D'abord les convergences des synoptiques sont plus faciles à expliquer par une rédaction commune (les rédacteurs de Matthieu, de Marc et de Luc travaillant en commun), plutôt que par l'utilisation de sources communes; les divergences entre évangiles, dans le cadre d'une rédaction commune, sont alors un simple artifice littéraire destiné à augmenter la crédibilité des témoignages. Une telle rédaction commune permet de comprendre leurs convergences (il s'agit de rester proche), comme leurs divergences (pas trop proche quand même, de manière à maintenir en éveil l'attention des lecteurs).

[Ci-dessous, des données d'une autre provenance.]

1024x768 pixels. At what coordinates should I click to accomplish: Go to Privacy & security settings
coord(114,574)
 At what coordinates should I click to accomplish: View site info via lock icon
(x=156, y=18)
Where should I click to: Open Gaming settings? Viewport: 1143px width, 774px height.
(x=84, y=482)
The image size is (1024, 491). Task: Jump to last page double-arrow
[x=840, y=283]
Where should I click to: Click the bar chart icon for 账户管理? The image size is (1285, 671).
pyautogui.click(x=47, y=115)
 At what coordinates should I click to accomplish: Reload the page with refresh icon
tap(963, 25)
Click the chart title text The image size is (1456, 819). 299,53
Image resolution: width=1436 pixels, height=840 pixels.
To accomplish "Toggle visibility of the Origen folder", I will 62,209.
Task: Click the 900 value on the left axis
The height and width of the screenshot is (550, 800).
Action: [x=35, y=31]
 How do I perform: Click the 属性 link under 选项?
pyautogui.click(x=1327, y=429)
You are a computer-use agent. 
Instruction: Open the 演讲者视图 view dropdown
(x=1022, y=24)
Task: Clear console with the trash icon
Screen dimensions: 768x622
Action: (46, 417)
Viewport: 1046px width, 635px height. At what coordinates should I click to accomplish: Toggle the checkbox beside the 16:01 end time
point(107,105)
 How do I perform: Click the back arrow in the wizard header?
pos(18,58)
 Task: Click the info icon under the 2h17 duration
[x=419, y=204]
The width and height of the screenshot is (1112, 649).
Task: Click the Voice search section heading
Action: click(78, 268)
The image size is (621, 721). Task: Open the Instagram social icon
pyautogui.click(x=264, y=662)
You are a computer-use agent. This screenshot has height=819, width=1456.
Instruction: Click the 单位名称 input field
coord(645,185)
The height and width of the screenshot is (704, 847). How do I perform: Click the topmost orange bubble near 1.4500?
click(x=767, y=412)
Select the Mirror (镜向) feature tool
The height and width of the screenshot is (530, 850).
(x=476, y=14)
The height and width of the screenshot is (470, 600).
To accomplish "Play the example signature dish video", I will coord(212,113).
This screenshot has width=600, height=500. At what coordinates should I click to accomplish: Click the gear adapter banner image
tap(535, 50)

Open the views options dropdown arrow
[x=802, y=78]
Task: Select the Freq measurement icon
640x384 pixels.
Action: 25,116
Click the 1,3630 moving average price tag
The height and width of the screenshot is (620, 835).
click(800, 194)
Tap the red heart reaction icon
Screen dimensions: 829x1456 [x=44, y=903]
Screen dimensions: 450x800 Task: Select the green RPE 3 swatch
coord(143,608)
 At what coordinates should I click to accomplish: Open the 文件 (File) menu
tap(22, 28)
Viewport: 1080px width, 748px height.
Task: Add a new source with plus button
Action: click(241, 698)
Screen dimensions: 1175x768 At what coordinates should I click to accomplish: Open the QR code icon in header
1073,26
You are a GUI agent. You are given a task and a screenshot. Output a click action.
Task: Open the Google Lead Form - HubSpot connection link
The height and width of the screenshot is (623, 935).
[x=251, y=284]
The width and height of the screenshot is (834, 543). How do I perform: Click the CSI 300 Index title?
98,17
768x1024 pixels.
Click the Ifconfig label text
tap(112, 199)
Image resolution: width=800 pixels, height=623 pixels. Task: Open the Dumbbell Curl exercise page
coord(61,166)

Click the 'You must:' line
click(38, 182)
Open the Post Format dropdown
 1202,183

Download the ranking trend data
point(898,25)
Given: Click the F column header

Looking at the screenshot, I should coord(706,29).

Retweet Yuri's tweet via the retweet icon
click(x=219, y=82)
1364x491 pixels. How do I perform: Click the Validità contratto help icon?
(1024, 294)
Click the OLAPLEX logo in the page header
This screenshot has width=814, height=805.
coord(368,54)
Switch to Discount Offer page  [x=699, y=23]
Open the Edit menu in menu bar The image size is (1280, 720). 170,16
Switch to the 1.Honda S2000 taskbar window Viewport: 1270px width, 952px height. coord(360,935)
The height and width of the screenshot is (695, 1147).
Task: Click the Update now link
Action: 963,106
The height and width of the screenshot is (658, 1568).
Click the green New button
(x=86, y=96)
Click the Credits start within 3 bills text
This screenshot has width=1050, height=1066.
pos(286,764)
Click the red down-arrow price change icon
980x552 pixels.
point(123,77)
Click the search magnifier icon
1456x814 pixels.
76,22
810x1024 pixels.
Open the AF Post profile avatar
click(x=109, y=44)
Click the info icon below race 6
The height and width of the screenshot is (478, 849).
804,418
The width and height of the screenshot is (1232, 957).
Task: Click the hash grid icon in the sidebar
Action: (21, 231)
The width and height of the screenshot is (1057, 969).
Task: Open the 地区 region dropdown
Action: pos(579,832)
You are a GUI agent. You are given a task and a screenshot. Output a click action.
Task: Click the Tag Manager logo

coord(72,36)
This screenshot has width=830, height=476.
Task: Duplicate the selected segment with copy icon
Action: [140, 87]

Il convient d'éliminer les deux généalogies, elles sont divergentes, les noms après Zorobabel sont fantaisistes et ceux avant Zorobabel ne sont pas pleinement conformes à la tradition biblique, ils ne furent donc même pas capables de lire correctement une Bible. Ces généalogies visent surtout à attester l'origine humaine de Jésus, elles peuvent donc avoir été écrites à cause de Marcion et postérieurement à sa publication des évangiles. Que Marcion n'ait pas connu les généalogies est plus que vraisemblable, ce qui élimine les points 1 et 16. Reste les points 2 à 14 et qui ne concernent plus que Matthieu et Luc.
Un peu avant que Marcion ne publie son évangile, un autre évangile avait été composé, il s'agit du Proto-Évangile de Jacques qui date aussi des années 130–140. Or, on retrouve des éléments de cet évangile dans plusieurs points des parties préliminaires de Matthieu comme de Luc.
Les Mages et la fuite en Égyptes (Matthieu 2, 1–22a) furent influencés par les chapitres XXI et XXII du Proto-Évangile de Jacques, ce qui élimine les points 8, 11 et 12.
Les annonces à Marie et à Joseph ont subi l'influence rédactionnelle des chapitres XI, XIII et XIV du Proto-Évangile de Jacques, ce qui élimine encore que les évangiles que Marcion obtint contenaient les points 4 et 5.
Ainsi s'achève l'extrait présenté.